**EXERCISE AIM**
Where the word "Print" shows up in a line below, that line is counted. State how many lines are counted, without any other words.

**INFORMATION GIVEN**
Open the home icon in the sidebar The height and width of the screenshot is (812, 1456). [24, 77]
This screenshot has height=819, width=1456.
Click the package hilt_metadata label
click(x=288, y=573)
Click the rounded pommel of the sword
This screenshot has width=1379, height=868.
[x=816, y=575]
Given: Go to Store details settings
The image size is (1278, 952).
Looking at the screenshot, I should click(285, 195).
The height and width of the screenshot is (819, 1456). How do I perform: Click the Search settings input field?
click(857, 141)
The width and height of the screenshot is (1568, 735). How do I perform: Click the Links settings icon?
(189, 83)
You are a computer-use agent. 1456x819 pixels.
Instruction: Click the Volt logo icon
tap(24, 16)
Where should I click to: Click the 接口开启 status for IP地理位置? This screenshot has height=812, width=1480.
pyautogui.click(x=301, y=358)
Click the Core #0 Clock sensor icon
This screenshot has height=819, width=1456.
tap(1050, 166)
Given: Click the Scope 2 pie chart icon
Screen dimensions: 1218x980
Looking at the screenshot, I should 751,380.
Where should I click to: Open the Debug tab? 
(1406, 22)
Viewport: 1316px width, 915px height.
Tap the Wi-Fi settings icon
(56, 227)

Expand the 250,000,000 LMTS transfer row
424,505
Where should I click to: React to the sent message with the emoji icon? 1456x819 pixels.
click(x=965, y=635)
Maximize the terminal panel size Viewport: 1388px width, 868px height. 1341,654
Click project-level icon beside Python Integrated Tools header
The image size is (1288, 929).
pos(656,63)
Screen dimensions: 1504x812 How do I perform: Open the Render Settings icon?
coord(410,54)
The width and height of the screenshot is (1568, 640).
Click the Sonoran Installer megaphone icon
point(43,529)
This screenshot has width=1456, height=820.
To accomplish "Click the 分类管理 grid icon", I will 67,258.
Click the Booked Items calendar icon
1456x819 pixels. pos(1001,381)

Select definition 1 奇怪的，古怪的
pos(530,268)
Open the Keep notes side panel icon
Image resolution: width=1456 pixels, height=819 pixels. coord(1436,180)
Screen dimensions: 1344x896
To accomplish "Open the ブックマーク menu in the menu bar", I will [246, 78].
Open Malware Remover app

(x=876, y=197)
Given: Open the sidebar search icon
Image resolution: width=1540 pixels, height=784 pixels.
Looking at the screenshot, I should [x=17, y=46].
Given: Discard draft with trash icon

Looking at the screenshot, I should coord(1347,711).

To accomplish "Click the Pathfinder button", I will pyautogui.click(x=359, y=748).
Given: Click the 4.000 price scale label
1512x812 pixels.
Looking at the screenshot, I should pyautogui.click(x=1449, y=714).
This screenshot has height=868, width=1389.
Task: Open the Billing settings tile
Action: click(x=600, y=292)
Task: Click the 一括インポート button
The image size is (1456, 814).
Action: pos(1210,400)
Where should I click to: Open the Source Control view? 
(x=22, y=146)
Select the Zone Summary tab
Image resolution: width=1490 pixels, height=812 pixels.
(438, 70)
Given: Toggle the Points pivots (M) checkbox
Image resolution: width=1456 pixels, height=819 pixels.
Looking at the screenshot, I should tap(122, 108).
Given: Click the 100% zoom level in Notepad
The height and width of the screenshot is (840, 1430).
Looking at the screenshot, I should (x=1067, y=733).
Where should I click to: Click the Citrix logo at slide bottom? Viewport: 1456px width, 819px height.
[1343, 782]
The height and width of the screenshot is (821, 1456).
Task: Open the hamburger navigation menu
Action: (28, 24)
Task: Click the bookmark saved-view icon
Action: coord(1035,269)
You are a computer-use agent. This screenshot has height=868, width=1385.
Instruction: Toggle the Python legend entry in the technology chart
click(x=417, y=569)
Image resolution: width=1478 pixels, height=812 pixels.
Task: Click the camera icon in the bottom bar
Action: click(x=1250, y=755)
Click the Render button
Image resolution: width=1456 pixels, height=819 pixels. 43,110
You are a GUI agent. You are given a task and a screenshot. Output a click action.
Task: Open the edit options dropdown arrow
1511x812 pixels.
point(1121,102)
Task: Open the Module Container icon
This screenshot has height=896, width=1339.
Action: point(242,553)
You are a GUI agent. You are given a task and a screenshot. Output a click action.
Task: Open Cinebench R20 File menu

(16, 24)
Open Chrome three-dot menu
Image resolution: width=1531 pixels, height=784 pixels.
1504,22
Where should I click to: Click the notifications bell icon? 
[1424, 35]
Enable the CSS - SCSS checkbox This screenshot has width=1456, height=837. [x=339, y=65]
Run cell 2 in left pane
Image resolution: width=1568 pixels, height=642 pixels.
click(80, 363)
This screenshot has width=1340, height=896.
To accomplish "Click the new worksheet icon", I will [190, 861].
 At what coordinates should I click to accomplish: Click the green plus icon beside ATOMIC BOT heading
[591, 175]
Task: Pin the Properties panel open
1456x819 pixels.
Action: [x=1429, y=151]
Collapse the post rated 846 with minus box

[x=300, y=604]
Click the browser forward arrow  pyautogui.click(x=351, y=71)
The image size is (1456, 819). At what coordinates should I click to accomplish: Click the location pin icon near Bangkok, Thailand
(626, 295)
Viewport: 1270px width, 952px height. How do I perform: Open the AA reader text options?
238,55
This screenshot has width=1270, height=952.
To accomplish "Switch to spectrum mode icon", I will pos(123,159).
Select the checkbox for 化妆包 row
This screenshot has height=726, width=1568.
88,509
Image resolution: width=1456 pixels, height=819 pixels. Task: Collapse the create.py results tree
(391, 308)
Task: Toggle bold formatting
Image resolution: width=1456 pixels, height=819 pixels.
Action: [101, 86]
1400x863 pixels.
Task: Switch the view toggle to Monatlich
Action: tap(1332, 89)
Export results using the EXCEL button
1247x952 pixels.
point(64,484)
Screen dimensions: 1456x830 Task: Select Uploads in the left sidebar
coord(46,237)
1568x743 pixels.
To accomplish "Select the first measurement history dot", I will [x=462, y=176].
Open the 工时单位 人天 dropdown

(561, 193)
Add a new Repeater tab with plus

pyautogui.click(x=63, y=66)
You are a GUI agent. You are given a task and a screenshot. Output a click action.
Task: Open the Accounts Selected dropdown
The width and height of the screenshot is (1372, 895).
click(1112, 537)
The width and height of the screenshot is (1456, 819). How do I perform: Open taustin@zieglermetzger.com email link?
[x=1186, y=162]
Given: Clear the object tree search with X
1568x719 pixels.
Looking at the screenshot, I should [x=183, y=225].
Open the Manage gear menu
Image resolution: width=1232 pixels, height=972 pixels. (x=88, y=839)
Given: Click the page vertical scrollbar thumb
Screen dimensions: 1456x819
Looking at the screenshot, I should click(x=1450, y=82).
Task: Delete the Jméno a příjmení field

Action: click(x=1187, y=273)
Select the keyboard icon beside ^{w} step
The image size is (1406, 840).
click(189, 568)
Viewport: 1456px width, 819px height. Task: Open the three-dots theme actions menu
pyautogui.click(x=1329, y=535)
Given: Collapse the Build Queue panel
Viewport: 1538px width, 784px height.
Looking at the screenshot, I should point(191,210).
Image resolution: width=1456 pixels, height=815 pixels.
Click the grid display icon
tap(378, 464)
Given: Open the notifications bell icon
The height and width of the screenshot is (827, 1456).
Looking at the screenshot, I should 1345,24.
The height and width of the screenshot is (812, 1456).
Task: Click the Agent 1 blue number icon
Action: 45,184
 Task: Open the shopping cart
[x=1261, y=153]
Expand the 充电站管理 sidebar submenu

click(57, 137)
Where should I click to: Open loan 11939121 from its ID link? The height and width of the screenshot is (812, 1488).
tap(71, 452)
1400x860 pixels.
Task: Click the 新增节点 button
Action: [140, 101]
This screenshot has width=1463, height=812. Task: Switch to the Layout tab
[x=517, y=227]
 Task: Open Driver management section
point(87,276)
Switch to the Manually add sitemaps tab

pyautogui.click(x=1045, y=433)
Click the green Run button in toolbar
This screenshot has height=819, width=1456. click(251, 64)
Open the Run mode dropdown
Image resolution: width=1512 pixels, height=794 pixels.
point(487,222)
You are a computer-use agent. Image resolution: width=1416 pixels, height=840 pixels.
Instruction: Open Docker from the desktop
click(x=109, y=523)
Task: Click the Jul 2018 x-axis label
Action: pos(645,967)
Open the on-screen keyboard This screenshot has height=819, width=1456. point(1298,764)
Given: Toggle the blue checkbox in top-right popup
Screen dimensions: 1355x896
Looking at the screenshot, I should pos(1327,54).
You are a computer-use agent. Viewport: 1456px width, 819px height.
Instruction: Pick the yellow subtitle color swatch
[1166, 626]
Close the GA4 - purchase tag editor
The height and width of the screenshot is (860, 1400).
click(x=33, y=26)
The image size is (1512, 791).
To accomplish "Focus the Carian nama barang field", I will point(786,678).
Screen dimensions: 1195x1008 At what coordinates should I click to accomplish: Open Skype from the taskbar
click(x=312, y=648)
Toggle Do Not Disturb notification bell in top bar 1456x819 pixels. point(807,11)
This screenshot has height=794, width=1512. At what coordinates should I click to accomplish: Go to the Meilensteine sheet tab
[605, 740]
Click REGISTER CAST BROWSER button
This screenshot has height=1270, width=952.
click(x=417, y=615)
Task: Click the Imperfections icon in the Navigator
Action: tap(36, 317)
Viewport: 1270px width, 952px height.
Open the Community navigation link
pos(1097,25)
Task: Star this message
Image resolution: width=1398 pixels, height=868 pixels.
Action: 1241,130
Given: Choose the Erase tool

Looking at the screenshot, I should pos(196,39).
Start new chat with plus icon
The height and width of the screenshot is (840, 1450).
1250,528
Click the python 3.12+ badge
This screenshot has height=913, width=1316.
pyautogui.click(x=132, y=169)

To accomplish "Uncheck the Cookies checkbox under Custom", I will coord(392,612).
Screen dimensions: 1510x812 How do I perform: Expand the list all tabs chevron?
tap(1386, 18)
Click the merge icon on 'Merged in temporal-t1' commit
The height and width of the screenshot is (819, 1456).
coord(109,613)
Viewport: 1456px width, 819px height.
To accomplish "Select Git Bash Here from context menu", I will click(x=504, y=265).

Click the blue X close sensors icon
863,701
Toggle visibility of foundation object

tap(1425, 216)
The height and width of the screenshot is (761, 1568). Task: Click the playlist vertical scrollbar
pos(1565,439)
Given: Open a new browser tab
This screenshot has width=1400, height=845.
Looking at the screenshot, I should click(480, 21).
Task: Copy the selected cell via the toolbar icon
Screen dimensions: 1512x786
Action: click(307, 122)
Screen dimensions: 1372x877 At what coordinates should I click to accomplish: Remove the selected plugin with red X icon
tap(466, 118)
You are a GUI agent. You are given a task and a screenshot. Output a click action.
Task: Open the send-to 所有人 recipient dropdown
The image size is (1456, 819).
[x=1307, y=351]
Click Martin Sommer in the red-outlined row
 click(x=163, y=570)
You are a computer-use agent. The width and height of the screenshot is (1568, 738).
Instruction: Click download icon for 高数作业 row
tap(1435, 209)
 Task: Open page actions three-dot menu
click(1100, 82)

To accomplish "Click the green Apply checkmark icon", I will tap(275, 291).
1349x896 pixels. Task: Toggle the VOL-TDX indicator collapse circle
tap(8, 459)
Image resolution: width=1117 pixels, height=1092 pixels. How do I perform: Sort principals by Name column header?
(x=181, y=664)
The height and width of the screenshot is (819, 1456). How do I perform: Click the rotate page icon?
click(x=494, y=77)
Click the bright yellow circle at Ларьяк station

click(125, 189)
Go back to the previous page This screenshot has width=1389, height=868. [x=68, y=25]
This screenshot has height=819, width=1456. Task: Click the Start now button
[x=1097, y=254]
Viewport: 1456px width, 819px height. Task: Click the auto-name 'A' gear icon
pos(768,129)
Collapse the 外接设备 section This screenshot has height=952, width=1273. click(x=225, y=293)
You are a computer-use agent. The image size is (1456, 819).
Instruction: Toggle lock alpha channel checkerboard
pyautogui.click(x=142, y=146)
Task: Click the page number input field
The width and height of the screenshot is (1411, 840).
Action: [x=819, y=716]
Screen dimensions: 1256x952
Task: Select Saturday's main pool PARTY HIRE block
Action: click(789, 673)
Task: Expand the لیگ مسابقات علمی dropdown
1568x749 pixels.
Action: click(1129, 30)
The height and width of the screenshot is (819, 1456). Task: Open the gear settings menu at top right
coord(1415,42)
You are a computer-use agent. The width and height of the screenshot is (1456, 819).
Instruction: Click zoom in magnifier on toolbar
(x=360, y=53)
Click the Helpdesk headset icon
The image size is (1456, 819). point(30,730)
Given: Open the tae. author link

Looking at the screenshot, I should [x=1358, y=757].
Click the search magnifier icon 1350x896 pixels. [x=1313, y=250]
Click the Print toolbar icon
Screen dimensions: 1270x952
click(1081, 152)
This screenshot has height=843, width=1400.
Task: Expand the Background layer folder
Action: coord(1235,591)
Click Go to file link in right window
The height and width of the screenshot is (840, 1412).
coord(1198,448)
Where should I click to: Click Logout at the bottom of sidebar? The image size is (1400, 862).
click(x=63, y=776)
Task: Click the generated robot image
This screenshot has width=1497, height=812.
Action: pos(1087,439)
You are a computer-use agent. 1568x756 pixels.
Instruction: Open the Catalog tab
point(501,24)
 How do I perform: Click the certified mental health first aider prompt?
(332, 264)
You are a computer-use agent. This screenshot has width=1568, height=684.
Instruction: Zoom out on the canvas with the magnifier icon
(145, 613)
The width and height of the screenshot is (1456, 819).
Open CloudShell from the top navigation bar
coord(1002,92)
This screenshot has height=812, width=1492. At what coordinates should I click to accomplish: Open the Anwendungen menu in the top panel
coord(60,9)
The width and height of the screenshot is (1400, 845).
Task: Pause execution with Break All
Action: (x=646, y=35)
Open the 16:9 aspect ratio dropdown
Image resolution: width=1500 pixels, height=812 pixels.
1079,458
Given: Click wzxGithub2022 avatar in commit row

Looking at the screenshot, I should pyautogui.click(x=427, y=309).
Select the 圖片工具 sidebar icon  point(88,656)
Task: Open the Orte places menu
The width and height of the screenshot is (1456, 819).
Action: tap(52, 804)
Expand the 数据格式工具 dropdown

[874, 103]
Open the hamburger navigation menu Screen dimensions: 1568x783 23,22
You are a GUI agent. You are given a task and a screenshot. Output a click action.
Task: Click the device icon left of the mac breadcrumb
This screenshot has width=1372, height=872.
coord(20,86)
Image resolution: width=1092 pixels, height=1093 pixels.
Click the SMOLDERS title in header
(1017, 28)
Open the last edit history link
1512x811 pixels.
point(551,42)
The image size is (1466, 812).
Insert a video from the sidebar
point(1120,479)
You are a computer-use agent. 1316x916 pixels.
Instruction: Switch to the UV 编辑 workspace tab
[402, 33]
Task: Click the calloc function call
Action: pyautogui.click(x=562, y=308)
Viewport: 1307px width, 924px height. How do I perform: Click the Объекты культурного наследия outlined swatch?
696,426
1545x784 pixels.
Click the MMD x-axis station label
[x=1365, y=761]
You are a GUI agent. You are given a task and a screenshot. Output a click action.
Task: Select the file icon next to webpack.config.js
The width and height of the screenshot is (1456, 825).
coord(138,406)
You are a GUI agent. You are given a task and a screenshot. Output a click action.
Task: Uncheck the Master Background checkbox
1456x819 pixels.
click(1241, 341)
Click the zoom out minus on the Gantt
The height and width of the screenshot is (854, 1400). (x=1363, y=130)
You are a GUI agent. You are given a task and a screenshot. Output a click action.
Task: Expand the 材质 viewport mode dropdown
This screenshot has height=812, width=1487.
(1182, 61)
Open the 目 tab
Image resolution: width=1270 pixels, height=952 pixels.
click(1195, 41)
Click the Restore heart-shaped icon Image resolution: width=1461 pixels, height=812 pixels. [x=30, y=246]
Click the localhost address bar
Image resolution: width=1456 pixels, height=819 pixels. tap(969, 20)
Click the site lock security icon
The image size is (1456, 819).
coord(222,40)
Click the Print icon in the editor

**TASK RESULT**
2